Data supplied »
================================

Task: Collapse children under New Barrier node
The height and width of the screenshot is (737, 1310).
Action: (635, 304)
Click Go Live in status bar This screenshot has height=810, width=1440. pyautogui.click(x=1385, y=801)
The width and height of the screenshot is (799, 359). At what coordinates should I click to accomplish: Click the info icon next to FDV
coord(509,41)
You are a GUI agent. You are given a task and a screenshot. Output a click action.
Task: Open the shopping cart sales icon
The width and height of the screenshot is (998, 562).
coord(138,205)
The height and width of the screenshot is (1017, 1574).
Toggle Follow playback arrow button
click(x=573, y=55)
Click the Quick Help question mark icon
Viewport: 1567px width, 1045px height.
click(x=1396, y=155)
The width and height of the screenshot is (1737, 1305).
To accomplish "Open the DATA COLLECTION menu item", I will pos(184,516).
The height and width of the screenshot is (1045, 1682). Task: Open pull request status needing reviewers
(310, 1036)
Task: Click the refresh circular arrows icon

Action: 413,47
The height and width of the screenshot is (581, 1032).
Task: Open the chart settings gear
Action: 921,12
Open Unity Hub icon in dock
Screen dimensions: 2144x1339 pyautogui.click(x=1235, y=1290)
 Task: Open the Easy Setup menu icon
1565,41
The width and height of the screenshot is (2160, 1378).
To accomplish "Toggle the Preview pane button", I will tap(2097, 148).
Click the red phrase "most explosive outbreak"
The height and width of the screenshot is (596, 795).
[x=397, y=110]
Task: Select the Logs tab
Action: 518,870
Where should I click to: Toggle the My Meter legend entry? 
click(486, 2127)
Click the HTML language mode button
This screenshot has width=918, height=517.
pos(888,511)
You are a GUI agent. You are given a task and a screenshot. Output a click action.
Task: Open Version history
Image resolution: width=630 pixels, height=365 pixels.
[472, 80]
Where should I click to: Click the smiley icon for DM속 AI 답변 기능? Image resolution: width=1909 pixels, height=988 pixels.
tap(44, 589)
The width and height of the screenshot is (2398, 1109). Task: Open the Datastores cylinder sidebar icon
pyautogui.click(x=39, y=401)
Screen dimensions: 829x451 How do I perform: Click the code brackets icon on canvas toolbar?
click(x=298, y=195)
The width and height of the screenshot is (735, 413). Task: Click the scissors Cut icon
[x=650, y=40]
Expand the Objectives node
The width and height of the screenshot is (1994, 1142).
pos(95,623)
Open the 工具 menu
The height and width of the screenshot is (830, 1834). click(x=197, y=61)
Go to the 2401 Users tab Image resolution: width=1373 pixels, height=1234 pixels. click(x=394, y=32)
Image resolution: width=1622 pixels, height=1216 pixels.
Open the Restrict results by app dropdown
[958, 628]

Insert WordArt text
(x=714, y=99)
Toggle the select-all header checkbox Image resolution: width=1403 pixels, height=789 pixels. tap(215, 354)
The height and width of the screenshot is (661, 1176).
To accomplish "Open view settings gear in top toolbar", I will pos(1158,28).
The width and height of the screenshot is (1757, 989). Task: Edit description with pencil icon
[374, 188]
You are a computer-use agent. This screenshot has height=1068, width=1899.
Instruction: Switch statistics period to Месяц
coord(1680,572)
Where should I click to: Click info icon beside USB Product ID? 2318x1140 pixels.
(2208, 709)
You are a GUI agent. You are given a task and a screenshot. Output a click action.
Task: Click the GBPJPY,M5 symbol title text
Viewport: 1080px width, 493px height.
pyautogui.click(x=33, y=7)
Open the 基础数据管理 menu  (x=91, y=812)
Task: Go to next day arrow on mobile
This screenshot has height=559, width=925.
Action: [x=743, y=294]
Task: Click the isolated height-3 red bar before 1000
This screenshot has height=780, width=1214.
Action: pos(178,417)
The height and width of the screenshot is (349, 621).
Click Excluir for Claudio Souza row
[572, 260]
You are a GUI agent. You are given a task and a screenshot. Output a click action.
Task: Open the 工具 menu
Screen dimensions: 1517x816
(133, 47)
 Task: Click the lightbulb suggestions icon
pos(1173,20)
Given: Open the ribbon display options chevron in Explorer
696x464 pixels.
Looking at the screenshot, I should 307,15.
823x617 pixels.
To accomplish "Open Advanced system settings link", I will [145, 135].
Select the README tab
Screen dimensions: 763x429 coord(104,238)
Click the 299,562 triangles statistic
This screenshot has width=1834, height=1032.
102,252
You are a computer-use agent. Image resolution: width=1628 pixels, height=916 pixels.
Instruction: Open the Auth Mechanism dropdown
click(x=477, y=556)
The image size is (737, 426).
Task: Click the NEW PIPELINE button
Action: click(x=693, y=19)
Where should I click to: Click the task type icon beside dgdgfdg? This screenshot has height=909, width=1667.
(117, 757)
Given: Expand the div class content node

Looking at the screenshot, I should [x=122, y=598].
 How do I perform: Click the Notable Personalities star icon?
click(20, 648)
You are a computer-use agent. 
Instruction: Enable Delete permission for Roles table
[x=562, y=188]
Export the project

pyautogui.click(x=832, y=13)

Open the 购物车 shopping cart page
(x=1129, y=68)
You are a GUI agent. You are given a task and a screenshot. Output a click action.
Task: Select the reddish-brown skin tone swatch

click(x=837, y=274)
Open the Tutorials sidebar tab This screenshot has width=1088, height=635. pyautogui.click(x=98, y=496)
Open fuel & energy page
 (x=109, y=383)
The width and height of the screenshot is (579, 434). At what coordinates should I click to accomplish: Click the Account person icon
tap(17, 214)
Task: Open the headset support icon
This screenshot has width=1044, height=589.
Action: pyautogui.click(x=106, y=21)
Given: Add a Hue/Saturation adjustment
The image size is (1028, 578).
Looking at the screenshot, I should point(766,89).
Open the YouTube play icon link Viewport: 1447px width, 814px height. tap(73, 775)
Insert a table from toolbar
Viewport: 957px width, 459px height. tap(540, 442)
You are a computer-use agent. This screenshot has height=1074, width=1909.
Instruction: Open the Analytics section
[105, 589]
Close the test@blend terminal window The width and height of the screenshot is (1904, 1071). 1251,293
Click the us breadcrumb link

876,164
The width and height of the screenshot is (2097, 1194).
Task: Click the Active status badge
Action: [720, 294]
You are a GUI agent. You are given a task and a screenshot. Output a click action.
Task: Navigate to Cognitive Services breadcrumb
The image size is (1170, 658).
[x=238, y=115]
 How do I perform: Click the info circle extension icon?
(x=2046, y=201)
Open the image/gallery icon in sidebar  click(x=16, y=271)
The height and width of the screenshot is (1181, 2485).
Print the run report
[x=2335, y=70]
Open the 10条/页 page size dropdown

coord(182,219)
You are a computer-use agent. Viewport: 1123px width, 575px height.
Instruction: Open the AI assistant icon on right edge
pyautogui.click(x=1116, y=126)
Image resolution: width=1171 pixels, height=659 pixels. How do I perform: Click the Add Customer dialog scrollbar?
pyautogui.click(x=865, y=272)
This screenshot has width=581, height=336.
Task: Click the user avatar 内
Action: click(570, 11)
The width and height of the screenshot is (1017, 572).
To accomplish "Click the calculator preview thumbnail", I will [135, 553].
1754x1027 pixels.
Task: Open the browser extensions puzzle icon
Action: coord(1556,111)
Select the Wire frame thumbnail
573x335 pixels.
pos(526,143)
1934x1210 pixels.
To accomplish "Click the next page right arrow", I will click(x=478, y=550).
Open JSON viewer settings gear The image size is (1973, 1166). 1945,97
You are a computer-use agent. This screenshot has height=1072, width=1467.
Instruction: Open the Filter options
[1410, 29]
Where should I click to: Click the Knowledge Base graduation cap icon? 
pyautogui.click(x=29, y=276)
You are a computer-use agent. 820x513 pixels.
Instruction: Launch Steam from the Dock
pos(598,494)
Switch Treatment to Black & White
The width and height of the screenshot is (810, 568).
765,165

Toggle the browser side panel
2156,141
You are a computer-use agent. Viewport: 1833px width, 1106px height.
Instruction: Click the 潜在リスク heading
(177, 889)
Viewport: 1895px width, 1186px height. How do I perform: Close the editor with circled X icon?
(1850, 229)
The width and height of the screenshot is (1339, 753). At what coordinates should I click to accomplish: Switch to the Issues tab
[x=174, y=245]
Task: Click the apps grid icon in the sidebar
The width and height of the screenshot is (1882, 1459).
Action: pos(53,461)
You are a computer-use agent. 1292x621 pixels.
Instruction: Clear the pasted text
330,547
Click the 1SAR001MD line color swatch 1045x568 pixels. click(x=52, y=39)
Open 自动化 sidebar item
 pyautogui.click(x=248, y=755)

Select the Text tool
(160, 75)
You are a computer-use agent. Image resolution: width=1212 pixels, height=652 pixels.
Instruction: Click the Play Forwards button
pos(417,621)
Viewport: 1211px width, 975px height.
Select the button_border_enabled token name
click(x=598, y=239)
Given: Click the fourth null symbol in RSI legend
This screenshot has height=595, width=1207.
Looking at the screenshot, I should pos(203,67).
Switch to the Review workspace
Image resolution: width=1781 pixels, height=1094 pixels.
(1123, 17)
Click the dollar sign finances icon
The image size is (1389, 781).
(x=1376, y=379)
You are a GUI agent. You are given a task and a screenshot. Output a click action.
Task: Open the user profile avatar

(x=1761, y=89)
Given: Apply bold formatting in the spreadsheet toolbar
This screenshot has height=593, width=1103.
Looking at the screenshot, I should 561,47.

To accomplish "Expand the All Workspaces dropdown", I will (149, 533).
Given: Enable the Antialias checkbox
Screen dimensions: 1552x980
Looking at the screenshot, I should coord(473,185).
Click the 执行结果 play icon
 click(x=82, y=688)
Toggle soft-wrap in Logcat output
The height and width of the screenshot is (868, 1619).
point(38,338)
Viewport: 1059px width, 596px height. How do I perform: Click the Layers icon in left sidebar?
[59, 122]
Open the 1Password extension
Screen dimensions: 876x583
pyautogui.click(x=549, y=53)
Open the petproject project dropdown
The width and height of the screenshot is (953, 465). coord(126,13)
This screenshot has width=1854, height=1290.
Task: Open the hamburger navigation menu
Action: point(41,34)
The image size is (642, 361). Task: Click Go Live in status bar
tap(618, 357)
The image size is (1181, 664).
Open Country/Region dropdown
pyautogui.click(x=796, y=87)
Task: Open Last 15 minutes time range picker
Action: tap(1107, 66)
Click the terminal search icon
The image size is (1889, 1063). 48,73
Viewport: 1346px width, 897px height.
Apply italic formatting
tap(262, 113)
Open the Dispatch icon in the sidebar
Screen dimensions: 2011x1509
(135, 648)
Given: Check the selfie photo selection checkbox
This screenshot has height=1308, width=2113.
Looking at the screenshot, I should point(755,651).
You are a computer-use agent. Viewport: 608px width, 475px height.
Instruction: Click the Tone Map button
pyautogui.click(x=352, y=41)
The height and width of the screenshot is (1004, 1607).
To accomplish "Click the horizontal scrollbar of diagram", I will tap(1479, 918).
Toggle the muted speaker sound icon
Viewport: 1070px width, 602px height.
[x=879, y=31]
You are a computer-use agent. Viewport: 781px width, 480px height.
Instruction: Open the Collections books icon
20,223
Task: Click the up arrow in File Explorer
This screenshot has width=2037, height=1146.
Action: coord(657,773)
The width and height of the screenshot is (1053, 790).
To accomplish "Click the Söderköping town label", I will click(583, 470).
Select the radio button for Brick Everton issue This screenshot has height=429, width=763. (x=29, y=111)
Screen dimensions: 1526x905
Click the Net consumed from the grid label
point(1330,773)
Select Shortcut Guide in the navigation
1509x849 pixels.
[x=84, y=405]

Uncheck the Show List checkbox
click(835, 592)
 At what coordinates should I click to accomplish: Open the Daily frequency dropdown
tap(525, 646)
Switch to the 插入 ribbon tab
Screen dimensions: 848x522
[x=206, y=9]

================================

Problem details » Report every line of the preceding listing where the string "symbol" occurs.

Expected output »
Task: Click the GBPJPY,M5 symbol title text
Given: Click the fourth null symbol in RSI legend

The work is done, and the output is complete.